Look for hot functions:
- `longest_match_*` — String matching (CPU-bound)
- `adler32_*` / `crc32_*` — Checksumming (CPU-bound)
- `slide_hash_*` — Window maintenance (CPU-bound)
- `__write` / `__read` — I/O (I/O-bound)

### 2. Verify SIMD Usage

Check which implementations are selected:

```bash
# Check for SIMD symbols in the binary
nm -D libz-ng.so | grep -E 'avx2|neon|sse|pclmul'
```

Or set a breakpoint in `init_functable()` during debugging.

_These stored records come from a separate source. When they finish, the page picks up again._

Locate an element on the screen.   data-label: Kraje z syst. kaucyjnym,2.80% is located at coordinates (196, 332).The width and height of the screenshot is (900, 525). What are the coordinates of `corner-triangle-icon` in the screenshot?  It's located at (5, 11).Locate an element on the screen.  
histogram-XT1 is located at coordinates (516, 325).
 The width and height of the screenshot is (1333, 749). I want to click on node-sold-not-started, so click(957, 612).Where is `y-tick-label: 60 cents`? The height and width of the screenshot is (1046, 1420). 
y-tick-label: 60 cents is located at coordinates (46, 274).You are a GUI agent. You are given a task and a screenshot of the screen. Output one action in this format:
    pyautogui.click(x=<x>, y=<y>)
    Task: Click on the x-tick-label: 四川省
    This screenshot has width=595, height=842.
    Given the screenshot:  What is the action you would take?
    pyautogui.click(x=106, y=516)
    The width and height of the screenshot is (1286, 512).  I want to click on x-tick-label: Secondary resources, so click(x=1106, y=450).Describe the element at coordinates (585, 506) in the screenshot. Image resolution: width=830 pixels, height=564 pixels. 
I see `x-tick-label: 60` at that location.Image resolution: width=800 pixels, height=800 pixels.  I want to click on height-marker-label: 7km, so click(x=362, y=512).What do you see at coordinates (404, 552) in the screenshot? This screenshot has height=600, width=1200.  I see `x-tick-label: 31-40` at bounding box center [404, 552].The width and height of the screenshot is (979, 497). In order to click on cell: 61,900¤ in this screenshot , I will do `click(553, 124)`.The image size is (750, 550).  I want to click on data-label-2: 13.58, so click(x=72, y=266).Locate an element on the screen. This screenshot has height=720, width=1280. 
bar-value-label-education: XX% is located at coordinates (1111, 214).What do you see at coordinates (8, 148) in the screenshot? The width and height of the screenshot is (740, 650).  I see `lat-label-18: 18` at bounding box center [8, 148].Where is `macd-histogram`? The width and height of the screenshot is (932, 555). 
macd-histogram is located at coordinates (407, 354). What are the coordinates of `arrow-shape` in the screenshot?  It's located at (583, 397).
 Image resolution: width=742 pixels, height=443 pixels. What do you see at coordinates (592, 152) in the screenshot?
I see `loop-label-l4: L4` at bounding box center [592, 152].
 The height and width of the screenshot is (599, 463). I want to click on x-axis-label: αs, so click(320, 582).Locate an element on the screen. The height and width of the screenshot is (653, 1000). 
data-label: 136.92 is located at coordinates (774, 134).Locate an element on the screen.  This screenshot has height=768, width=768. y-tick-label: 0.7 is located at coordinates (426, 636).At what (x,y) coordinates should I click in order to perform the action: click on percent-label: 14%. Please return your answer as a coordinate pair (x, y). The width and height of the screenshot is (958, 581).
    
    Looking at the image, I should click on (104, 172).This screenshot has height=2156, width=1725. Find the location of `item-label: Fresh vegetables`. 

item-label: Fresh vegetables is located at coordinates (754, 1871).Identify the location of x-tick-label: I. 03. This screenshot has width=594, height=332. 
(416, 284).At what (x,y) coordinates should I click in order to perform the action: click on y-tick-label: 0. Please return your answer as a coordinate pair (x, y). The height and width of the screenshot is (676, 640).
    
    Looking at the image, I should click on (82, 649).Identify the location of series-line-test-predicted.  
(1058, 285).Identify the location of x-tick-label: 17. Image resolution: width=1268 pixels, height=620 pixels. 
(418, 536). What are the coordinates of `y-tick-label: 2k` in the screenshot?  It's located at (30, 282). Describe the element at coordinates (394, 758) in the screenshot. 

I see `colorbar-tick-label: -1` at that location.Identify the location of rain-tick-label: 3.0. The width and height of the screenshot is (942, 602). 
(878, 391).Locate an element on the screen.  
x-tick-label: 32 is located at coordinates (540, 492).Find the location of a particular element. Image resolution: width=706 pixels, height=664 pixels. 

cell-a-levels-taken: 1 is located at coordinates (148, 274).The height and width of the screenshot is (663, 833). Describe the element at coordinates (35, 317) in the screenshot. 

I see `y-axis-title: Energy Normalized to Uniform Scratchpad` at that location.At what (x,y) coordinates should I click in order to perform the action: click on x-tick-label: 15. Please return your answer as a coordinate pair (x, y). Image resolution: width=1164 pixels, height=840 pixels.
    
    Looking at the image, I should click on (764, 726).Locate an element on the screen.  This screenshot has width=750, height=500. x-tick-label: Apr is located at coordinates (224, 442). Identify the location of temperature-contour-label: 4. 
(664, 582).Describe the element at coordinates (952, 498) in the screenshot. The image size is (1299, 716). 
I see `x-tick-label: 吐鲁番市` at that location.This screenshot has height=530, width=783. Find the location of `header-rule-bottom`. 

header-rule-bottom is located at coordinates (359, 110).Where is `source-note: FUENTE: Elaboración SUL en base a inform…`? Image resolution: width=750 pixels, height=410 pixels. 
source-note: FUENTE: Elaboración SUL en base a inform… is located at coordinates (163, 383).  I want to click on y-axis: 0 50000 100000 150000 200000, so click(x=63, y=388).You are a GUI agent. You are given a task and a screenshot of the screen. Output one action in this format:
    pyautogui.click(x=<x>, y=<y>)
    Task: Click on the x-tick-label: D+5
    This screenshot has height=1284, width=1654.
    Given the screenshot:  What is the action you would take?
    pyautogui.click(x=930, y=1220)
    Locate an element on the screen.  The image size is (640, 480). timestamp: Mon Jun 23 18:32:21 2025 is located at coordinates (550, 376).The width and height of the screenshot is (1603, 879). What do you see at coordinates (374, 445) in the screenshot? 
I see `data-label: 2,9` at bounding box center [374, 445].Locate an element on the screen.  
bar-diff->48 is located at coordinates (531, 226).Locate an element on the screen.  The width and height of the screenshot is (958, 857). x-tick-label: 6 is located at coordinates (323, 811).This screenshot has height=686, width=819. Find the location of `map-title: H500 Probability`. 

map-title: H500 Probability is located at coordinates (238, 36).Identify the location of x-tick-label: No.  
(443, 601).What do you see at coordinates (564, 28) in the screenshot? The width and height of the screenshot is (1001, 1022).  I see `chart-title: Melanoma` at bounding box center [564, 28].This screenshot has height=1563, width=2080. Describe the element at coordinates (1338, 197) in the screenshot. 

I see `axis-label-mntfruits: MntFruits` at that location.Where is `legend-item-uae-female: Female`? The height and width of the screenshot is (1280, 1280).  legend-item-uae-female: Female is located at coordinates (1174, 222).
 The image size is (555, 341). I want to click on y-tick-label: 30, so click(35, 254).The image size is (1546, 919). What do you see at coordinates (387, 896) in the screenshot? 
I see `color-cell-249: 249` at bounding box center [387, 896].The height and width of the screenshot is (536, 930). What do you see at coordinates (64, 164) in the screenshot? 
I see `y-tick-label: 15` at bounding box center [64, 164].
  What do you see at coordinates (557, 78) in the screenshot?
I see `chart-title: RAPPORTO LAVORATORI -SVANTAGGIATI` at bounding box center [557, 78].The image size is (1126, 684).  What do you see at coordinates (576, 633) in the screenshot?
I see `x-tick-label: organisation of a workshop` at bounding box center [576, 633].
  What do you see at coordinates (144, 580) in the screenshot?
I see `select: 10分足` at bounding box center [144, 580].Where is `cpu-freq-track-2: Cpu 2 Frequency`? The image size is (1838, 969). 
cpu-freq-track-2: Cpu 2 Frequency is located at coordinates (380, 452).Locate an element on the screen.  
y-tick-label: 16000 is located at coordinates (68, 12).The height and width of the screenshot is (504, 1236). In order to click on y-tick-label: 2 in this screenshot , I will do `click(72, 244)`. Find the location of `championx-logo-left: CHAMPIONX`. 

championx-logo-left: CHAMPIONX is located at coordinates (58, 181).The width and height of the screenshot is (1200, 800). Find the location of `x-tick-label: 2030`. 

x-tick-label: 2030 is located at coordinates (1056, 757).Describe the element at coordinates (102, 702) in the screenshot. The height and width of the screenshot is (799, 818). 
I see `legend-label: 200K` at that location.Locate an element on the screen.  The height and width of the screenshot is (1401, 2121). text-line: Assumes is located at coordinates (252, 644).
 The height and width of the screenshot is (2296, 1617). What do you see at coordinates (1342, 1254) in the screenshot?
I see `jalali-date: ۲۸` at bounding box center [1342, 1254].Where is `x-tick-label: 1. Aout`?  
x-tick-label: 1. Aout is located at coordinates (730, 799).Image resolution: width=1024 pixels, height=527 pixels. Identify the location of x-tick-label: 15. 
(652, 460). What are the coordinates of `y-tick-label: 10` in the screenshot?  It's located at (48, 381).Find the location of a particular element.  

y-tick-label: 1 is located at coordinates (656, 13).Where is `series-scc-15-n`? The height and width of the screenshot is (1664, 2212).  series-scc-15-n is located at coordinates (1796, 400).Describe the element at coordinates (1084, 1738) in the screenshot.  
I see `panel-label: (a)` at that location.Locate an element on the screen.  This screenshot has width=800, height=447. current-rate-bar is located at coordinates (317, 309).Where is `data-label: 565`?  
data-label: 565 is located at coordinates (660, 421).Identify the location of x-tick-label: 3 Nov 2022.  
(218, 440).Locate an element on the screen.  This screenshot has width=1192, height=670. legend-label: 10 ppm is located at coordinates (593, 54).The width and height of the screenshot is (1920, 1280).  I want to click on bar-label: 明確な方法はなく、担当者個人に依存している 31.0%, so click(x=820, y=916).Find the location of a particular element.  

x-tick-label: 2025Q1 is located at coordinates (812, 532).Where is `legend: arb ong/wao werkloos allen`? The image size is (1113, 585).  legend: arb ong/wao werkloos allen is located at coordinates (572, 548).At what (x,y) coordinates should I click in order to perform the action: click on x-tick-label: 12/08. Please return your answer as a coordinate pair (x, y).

### 3. Benchmark Specific Functions

Use the built-in benchmarks:
```bash
cmake .. -DWITH_BENCHMARKS=ON
cmake --build .
./benchmark_adler32 --benchmark_repetitions=5
./benchmark_compress --benchmark_filter="BM_Compress/6"
```

---

## Common Tuning Scenarios

### High-Throughput Compression (Level 1)

```c
deflateInit2(&strm, 1, Z_DEFLATED, 15 + 16, 8, Z_DEFAULT_STRATEGY);
```

Level 1 uses `deflate_quick`: no hash chain walking, static Huffman tables,
minimal overhead. Best for cases where compression speed matters more than
ratio (real-time logging, network IPC).

### Maximum Compression (Level 9)

```c
deflateInit2(&strm, 9, Z_DEFLATED, 15, 9, Z_DEFAULT_STRATEGY);
```

Level 9 + memLevel 9 provides the deepest search (`max_chain=4096`) and
largest hash table. Use for archival where decompression speed matters
but compression can be slow.

### Memory-Constrained Environment

```c
deflateInit2(&strm, 6, Z_DEFLATED, 10, 4, Z_DEFAULT_STRATEGY);
```

windowBits=10 (1KB window) + memLevel=4 gives ~16KB total memory.
Suitable for embedded systems.

### Multiple Streams in Parallel

Each `z_stream` is independent. For multi-threaded compression, create
one stream per thread:

```c
// Thread-safe: each thread has its own z_stream
#pragma omp parallel for
for (int i = 0; i < num_chunks; i++) {
    z_stream strm = {};
    deflateInit(&strm, 6);
    // compress chunk[i]
    deflateEnd(&strm);
}
```

The `functable` initialisation is thread-safe (atomic init flag), so
the first call from any thread will safely initialise SIMD dispatch.